New Mexico is currently facing a critical tension between consumer protection and economic growth, as high-profile legal actions against major tech investors like Meta Platforms spark warnings from state lawmakers that an unpredictable regulatory environment is deterring future business investment.
It is the classic tug-of-war of state governance: how do you protect your citizens without scaring away the companies that provide their paychecks? For New Mexico, this isn’t a theoretical debate. It has become a visceral conflict playing out in the statehouse and the courtroom, centered on a massive legal gamble that could either secure billions for public health or signal to the global market that the Land of Enchantment is no longer open for business.
The $3.7 Billion Gamble
The friction point is a lawsuit filed by Attorney General Raúl Torrez against Meta Platforms. According to an opinion piece by Senator Nicole Tobiassen of District 21, the Attorney General is seeking $3.7 billion in damages. For Tobiassen, the numbers aren’t just about the potential windfall; they are about the message the lawsuit sends to the corporate world.
Consider the stakes for Meta. As Tobiassen notes, the company has already invested more than $2.5 billion in New Mexico and employs roughly 400 residents in high-paying roles. When a state responds to that level of investment with a multi-billion dollar lawsuit, it creates what Tobiassen describes as an “unpredictable legal target” for any company considering a similar move into the state.
“The wrong way [to protect children] is a headline-grabbing lawsuit that seeks billions in damages, duplicates mental health funding the legislature has already appropriated, and signals to the national business community that major investments in New Mexico come with an unpredictable legal target on their back.”
This is the “so what” of the moment. If the state becomes known for “headline-grabbing” litigation rather than “regulatory predictability,” the demographic most likely to suffer isn’t the C-suite in Menlo Park, but the New Mexican worker who misses out on a high-paying tech job because a company chose Arizona or Texas instead.
Why the Legal Strategy is Dividing the State
The core of the disagreement isn’t whether children need protection from online exploitation—Tobiassen explicitly states that consumer protection is a “legitimate and important function of state government.” The conflict is over the method.
On one side, the Attorney General’s office is using the judicial system to demand accountability and significant financial reparations. On the other, critics like Tobiassen argue that the proper path is through the New Mexico Legislature, creating clear, well-crafted standards that give companies a reasonable path to compliance.
This isn’t an isolated skirmish. Tobiassen points to a broader pattern of what she calls an “anti-business climate,” citing the imposition of electric vehicle mandates on consumers and dealers despite a lack of supporting infrastructure. It paints a picture of a state government moving faster than its own physical and legal capacity can handle.

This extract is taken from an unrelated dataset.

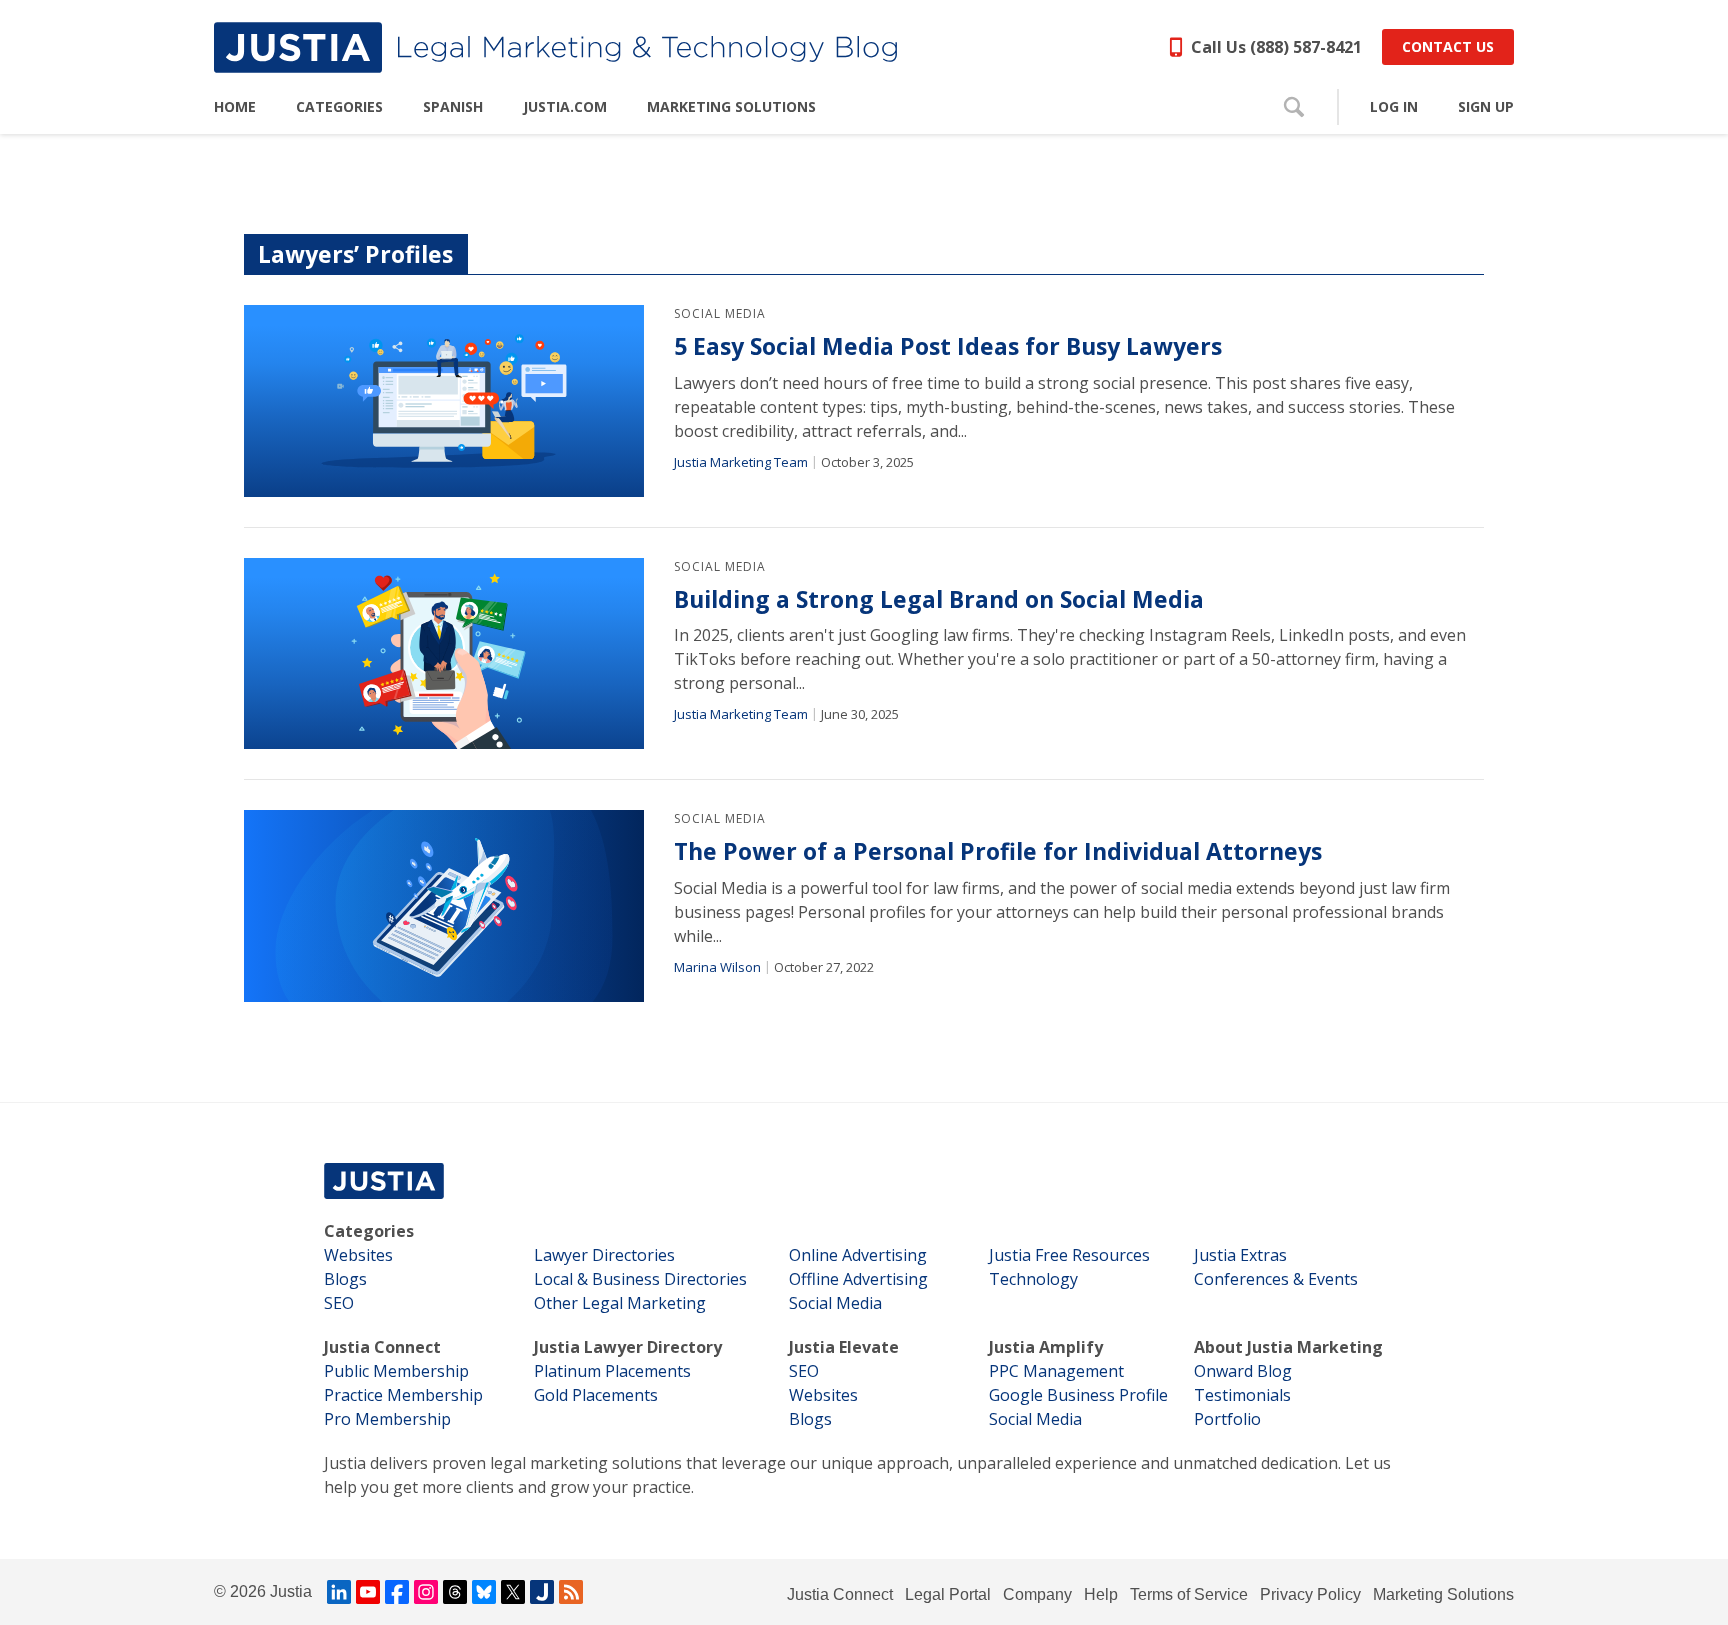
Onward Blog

The Counter-Argument: The Cost of Inaction
To be fair, there is a powerful counter-perspective here. Proponents of the Attorney General’s approach would argue that legislation is often too slow, too diluted by lobbyists, and too weak to address the systemic harms caused by Big Tech. From this viewpoint, a massive lawsuit isn’t “anti-business”—it’s a necessary correction. If a company’s profit model relies on externalities that harm public health, the state has a moral and legal obligation to recoup those costs, regardless of how many jobs the company employs.
The Economic Ripple Effect
When a state’s legal environment becomes volatile, the “risk premium” for doing business goes up. Companies don’t just look at tax rates; they look at the likelihood that the rules will change overnight.
If New Mexico continues down a path of aggressive litigation over existing investments, it risks a “brain drain” where high-paying tech roles are replaced by lower-wage service jobs. The economic stakes are high: we are talking about the difference between a diversified 21st-century economy and one that remains overly dependent on volatile extractive industries.
The tension here is between two different visions of state power. One sees the state as a partner to industry, providing stability to attract growth. The other sees the state as a referee—and occasionally a prosecutor—whose primary job is to penalize corporate negligence, even if that negligence is coming from a major employer.
Ultimately, New Mexico is testing a hypothesis: can you be both a sanctuary for corporate investment and a fierce litigator of corporate harm? If the answer is no, the state may find that the billions it seeks in court are far less than the billions it loses in forfeited growth.